Biankadi dagegen schoss schon eine Woche zuvor das entscheidende 2:0 im Derby gegen den FC Bayern II. Der per Leihe bis Juli 2022 vom Zweitligisten Heidenheim verpflichtete gebürtige Münchner entpuppt sich schnell als wichtiger Griff für die Löwen, seine Integration fiel in der Heimat ohnehin leicht: "Von dem her würde ich am liebsten mit 20 Münchnern spielen", sagte sein Coach. Zudem weiß der 25-Jährige, wie man in der dritten Liga aufsteigt: Im Vorjahr steuerte er drei Tore und fünf Vorlagen in der Rückrunde für Eintracht Braunschweig bei, schon damals war er ausgeliehen.

Die Löwen sind als Tabellen-Dritter zur Saisonhalbzeit nur einen Punkt hinter Ingolstadt und zwei Zähler hinter Dresden

Das Wichtigste aber: Er harmonierte von Anfang an mit Sascha Mölders, dem Kapitän und wichtigsten Angreifer der Löwen. Am Montag zeigte jener Mölders erneut, welch brutale Effizienz in ihm steckt. Mit 13 Treffern ist er auch als bald 36-Jähriger Liga-Toptorjäger. Während sich auf der Gegenseite die Ingolstädter abmühten und deutlich mehr Strafraumszenen hatten, löste Mölders seine Gleichung gewohnt pragmatisch: 1 Chance = 1 Treffer. Vergebene Gelegenheiten? Kommen so gut wie nie vor. "Wenn eine Mannschaft uns die Möglichkeit gibt, dann sind wir da, dann schlagen wir eiskalt zu", sagte Köllner.

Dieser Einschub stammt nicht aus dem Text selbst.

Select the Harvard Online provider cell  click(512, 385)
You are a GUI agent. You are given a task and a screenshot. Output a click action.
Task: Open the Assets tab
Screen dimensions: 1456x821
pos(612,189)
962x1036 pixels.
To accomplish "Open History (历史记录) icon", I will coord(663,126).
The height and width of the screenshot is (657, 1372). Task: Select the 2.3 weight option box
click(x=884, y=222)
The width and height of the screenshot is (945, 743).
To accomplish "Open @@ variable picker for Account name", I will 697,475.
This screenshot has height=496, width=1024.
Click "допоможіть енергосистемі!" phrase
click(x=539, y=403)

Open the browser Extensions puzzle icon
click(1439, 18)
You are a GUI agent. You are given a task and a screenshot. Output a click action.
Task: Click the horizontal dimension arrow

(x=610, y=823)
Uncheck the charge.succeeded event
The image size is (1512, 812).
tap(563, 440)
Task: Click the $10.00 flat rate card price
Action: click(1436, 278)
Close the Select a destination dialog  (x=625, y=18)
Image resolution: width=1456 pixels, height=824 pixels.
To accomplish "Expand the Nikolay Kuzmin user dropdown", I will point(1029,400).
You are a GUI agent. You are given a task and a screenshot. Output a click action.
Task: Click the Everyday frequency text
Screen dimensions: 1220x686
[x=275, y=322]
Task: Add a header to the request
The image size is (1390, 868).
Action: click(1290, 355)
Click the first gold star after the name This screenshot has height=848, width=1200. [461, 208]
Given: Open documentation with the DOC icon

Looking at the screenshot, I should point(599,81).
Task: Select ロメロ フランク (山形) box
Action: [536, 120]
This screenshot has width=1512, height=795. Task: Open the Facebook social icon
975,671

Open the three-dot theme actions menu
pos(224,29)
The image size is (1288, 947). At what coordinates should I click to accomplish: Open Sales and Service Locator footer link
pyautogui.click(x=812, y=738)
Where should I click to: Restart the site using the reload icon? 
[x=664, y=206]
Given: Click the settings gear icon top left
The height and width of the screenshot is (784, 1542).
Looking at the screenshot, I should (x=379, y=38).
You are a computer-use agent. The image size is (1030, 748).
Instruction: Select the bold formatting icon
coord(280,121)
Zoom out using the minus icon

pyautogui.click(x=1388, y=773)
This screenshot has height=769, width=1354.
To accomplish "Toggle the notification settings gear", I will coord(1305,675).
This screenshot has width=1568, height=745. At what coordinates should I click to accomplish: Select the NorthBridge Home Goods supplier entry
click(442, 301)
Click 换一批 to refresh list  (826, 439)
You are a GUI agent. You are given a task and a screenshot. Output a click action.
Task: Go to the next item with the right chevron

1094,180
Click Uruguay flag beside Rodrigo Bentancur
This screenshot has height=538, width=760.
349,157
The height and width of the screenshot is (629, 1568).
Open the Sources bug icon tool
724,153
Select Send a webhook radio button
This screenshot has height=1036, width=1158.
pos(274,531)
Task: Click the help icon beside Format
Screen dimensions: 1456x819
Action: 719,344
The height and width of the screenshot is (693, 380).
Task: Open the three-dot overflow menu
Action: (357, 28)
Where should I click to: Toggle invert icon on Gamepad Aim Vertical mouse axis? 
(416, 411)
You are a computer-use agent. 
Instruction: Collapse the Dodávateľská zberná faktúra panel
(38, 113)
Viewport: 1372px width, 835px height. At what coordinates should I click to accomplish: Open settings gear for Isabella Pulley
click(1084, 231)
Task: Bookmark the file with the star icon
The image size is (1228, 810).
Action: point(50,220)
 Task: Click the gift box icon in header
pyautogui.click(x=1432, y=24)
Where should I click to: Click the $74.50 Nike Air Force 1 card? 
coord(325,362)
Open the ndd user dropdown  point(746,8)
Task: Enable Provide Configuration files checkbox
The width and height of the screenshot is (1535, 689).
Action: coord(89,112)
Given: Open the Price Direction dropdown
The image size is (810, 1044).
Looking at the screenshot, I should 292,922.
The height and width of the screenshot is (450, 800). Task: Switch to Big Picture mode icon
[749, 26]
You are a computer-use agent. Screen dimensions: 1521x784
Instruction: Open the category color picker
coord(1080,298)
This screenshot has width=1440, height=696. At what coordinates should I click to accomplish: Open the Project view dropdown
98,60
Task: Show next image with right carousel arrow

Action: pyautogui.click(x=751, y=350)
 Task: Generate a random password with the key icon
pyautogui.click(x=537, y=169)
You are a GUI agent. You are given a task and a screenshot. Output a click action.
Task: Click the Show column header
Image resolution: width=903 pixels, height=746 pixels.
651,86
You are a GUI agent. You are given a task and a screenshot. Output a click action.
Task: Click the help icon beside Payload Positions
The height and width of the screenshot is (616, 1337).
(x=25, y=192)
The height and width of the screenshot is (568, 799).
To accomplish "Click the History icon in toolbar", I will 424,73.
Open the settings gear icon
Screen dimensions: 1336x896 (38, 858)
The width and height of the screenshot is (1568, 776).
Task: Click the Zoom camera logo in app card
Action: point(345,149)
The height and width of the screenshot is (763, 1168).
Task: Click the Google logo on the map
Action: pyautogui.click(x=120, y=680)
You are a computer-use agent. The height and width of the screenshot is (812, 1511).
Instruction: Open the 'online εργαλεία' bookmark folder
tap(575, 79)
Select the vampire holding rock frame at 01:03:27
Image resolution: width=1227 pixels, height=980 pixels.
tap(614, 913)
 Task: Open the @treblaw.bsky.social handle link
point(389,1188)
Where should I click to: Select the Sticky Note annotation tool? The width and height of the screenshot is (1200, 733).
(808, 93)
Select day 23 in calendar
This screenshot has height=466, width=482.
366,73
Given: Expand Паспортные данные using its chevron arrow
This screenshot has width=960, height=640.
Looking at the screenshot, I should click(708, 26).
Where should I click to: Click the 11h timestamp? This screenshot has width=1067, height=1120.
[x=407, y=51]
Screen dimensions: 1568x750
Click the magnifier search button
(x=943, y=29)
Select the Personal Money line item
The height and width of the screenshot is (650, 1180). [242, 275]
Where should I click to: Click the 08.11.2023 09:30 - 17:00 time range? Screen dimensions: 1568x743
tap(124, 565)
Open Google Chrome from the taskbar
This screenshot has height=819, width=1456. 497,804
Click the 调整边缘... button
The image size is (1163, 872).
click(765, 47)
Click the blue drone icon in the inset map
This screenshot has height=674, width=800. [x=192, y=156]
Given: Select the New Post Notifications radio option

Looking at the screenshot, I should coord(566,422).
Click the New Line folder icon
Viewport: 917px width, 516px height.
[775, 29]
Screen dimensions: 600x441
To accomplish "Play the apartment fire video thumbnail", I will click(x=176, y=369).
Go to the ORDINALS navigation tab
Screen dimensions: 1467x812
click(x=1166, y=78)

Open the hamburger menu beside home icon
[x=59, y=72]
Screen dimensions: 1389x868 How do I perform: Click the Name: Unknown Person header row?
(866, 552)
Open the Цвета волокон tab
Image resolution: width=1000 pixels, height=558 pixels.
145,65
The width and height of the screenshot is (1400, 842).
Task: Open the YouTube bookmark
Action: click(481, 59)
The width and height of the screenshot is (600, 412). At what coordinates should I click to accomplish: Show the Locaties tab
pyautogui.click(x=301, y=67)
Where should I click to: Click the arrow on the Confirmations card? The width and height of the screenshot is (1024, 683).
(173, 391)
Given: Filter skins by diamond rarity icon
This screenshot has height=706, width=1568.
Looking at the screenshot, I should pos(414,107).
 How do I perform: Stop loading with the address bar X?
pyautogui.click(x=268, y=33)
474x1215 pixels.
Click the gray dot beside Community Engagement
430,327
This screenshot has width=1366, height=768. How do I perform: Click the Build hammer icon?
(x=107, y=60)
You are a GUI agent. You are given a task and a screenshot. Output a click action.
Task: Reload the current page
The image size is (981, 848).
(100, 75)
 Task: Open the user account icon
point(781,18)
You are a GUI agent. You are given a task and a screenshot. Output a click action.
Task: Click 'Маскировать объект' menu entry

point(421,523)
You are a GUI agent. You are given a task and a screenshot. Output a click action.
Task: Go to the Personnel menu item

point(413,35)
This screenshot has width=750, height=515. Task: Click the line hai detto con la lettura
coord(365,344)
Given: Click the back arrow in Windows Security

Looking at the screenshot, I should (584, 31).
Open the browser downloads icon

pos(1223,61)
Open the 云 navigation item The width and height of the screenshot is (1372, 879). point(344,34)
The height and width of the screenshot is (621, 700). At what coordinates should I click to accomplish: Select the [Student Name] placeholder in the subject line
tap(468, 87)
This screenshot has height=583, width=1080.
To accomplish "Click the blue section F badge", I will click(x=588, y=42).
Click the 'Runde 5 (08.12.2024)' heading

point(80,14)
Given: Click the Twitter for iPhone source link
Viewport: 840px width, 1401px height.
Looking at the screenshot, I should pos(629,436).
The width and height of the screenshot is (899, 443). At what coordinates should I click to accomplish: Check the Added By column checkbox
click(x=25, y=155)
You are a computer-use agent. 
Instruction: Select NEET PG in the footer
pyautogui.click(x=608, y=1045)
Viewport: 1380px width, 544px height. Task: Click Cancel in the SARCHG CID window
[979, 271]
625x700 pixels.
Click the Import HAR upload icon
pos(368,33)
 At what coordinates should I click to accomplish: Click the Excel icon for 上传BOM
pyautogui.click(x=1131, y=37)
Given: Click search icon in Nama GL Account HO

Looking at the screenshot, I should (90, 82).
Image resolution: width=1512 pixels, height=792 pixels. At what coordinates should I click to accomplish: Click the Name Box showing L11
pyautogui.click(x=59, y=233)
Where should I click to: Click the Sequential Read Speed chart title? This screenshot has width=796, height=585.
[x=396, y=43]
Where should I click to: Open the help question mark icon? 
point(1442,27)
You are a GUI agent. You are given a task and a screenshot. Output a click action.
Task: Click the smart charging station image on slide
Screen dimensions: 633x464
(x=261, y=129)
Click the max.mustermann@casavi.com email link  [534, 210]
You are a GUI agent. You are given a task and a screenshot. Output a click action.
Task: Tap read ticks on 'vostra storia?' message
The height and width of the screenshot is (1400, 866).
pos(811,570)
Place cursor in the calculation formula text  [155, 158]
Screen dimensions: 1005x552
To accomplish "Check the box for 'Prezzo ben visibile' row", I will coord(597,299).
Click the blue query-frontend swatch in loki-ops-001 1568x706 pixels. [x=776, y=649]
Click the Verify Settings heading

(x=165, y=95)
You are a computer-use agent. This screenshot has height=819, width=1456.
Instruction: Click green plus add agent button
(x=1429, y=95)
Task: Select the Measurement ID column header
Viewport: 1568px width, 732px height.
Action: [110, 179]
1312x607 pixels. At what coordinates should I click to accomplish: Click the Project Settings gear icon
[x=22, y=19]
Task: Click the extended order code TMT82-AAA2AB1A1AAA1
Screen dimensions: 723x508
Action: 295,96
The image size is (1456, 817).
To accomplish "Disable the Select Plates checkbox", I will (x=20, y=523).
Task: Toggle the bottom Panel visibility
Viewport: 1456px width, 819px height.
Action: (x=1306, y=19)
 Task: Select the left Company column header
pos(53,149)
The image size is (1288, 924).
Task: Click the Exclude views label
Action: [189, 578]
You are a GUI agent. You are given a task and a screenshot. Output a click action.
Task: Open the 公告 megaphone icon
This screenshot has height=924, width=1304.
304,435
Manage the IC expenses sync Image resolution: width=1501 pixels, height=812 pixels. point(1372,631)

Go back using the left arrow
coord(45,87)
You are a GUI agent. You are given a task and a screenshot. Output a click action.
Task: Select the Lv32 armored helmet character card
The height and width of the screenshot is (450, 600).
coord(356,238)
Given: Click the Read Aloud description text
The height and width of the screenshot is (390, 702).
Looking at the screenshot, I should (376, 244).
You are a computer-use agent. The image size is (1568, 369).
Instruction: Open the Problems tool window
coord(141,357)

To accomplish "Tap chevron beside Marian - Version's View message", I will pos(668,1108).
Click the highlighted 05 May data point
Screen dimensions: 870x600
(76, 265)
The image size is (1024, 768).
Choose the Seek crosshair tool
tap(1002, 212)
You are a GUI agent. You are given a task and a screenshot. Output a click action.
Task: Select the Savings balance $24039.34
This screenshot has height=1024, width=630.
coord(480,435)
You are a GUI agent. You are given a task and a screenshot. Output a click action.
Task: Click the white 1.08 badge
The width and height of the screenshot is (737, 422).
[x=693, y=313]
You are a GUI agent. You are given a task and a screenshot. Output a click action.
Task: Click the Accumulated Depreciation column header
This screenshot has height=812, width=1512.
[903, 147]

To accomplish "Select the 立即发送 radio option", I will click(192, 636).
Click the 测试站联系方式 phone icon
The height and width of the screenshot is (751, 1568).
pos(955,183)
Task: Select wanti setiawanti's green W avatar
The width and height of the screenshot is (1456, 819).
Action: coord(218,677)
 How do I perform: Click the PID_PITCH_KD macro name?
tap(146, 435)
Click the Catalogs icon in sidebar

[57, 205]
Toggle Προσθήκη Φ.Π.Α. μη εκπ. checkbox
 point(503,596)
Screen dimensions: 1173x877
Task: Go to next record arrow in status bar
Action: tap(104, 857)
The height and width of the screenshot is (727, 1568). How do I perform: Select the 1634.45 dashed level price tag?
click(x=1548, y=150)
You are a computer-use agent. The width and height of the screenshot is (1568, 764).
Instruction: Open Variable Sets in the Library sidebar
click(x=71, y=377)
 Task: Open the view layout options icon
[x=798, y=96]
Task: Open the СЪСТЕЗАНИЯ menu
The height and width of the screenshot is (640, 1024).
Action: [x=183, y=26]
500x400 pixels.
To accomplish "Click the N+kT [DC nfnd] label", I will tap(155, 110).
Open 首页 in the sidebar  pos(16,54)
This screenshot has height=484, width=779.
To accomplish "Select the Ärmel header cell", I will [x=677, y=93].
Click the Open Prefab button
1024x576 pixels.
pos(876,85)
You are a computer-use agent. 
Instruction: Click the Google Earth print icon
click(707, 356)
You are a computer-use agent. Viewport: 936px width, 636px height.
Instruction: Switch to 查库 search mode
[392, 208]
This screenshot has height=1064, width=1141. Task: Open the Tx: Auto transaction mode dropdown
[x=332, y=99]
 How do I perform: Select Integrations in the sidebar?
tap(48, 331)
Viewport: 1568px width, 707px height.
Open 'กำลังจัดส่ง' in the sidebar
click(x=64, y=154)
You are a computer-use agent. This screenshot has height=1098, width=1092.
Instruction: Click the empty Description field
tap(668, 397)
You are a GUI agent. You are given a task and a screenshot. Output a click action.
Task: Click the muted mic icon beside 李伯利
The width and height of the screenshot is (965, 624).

Die Zukunft in Giesing leuchtet gerade also wieder einmal so hell wie das Flutlicht im Grünwalder. Aktuell wird die Stimmung zwar davon getrübt, dass sich Mittelfeldmann Quirin Moll gegen Ingolstadt eine Knieverletzung zugezogen hat, "die eine längere Ausfallzeit nach sich zieht", wie der Klub am Dienstag bestätigte. Nach dem Sieg gegen den Zweiten sind die Löwen als Dritter zur Saisonhalbzeit allerdings nur einen Punkt hinter Ingolstadt und zwei hinter Dresden, das allerdings ein Spiel weniger bestritten hat. "Wenn ich das Anfang August verkündet hätte, dann hätte man gesagt, der hat die Sommerpause nicht so gut verkraftet, der hat ein paar scharfe Tabletten eingeworfen", sagte Köllner, der die Halbzeit zum Anlass für eine kleine Rückschau nahm. Geärgert habe ihn ja eigentlich nur der graue November, "dumme Spiele" seien da dabei gewesen. Ganz unschuldig war er daran vielleicht auch selbst nicht, als er in den Tagen nach dem 1:2 in Dresden für einen Profifußball-Trainer erstaunlich kühn eine "Neun-Punkte-Woche" ausrief. Fast fühlte man sich schon an Vitor Pereiras "We go to the top!" erinnert. Die Englische Woche verlief dann fast so zäh wie Pereiras Mission - mit drei Remis. Und eine Woche drauf, schon im Dezember, verlor der TSV 1860 auch noch bei Viktoria Köln.

Seitdem ist viel passiert, von fünf Partien gewann der Sechzig vier - und er kassierte lediglich beim 2:2 gegen den SV Wehen Wiesbaden Gegentore. "Wir haben uns im November damit beschäftigt, dass wir die Balance nicht gefunden haben", erinnerte sich Köllner. "Wir haben gut gespielt, aber dann immer vorne was liegen gelassen und hinten waren wir unsortiert. In dem Bereich haben wir uns enorm entwickelt."

Was auch am Montag zu besichtigen war: Neben Mölders' kalter Schnauze war der Schlüssel zum Sieg auch dieses Mal, dass die Löwen alles "gut weg verteidigt" haben, wie es der FCI-Coach Tomas Oral nannte. Den grämte noch etwas anderes: "Eigentlich musste es Einwurf für uns geben", sagte er zu Recht über die Situation, die dem 1:0 vorausging. Im Zweikampf mit Filip Bilbija an der Seitenauslinie war der Sechziger Richard Neudecker zuletzt am Ball.

Der Ärger war jedoch schnell verflogen, im Grunde ist auch Oral zufrieden mit der Hinrunde. Die beiden oberbayerischen Teams werden sich wohl noch eine spannende Rückserie im Kampf um den Aufstieg liefern. Mit einem möglichen Höhepunkt: dem Aufeinandertreffen beim letzten Spieltag am 22. Mai.